Workbench may still be too complicated for this use case. We can't count on the users understanding consoles/terminals
If we were fully engaged in the event planning, we could've made things easier – for example, providing a pre-created database for the 2FM data instead of CSVs and PDF files
Hackathons are open-ended with compressed time frames – if we do these in the future, we might want to be closer to the planning.
Added volumes (bricks) to Gluster to handle additional data
Created Slack organization and #workbench channel.
7/24:
Created custom catalog and UI
Began downloading data
Data is larger than expected, will need to scale up storage
Sent notice to ThinkChicago team of instance availability
7/21:
Requested wildcard DNS and certs
7/20:
Deployed initial instance
Requested wildcard certs for workbench1.nationaldataservice.org
Original notes
What do we know:
Civic Tech Challenge
The dates for ThinkChicago are Wednesday August 2-4th. It was mentioned on the 6/22 call that they would have a 1/2 day hackathon (previously said most of the group work for the tech challenge would take place on the 2nd & 3rd.)
~200 students in teams of 10 with one developer (15-20 teams)
"App" development to solve civic problems
Previous events, students used personal computers with no specific prompts. In response, the organizers want to provide resources (via Workbench) and prompts (email from Amelia) and example data.

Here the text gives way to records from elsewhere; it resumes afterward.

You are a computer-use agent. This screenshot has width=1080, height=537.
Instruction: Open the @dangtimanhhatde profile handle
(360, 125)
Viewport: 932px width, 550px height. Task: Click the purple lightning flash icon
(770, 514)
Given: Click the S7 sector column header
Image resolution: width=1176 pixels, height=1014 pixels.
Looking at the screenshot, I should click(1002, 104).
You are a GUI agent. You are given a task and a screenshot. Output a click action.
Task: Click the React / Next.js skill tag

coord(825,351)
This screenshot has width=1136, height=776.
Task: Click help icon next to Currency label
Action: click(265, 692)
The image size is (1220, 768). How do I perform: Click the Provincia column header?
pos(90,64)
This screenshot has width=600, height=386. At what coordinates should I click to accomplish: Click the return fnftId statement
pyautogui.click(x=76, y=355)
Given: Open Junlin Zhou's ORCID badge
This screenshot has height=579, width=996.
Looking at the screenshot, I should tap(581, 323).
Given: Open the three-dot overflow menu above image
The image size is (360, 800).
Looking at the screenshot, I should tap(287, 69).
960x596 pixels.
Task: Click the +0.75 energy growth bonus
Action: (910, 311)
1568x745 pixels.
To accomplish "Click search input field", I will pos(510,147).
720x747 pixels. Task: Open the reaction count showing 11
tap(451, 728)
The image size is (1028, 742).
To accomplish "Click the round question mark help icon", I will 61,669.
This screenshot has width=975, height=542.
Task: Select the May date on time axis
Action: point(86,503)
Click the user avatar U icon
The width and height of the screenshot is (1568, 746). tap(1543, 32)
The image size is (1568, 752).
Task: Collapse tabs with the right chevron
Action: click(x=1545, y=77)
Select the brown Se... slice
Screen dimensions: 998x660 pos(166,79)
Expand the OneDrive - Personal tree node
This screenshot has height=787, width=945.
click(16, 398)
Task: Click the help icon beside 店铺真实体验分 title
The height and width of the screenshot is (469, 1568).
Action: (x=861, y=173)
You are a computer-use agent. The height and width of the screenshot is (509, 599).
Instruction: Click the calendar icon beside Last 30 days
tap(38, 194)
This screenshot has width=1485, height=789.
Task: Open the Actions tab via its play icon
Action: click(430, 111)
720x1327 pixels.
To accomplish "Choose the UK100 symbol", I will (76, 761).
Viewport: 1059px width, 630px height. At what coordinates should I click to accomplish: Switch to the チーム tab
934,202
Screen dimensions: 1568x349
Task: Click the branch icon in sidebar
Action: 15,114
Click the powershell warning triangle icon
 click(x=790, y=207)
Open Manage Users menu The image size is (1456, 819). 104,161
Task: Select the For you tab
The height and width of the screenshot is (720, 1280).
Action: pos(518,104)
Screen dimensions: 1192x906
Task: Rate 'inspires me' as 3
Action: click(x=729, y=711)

Originally opted for dedicated VMs, but have since accepted Workbench model.
Current thinking:
Instance of Labs Workbench deployed in NDS Hackathon space with sufficient resources for 20+ concurrent users
Undecided:
Skinned instance for ThinkChicago/NCSA/NDS
Containerized development environments
Possibly Cloud9 kitchen-sink (all languages)
Mobile development tools?
Storage space
Domain will likely be hackathon1.nationaldataservice.org to follow NCSA security's recommendation for short-term events.
Things we need to do:
Address some of the open issues/lessons learned from PI4
Find long-term solution for email registration issue
Improve login/password recovery. Put username in approval email, allow login/recover by email address.
Workload characterization/sizing
Deploy dedicated cluster
DNS and TLS
Workload characterization
Unfortunately, workload is totally unknown. We need to determine dataset size, anticipated development tasks, resource requirements for containers (i.e., Cloud9) for typical usage scenario.
This will allow us to size the cluster, set user quotas, and modify container resource constraints (CPU/RAM)
What to do with the data?
Organizers mentioned that most data is available via API
We have the ability to mount data into Workbench now. Need to decide whether this makes sense, instead of requiring each user to download the same dataset.
Notify Nebula team.
Documented plan:
We need to be clear about what we're delivering and what level of support we're offering.
Planning with Mike:
Wanted us to work through prompts to give them an idea of what to give them
A couple of development environments + tools enabling integration and support of database applications
Ruby thing was Hydra
Deploy instance
DNS TLS = hackathon1.nationaldataservice.org
Gluster as shared volume for data
Disable approval or pre-register?
10-20 logins?
Open issues:
Email issues?
New release/build
Plan
Build new release?
Deploy instance
DNS/TLS – 7/21
Catalog customization – 7/28
IDEs
Databases
Support options:
Email support
Live chat/Slack
Appear.in/Video
Retention: up 1 week before, down 1 week after
Split support work
Remove gitter
System scaling:
20 people running IDEs
Can be scaled similar to PI4
master1
node[1:4]
glfs on node[1:2]
lma node 3
loadbal node 1
flavor_small: m1.large
flavor_medium: n-rd1.large
Start with master1 + 2 compute – all-in-one
From organizers
Below are some of the sample data sets we will be incorporating into the tech challenge. These are a few of the larger data sets, makes sense to load crimes, the historical load of all DIVVY trips and DIVVY availability, and taxi trips:
I think any tools you have that would help the students be able to open, visualize, and potentially interact with this data would be very useful to our students. I welcome any thoughts or recommendations you and your team may have.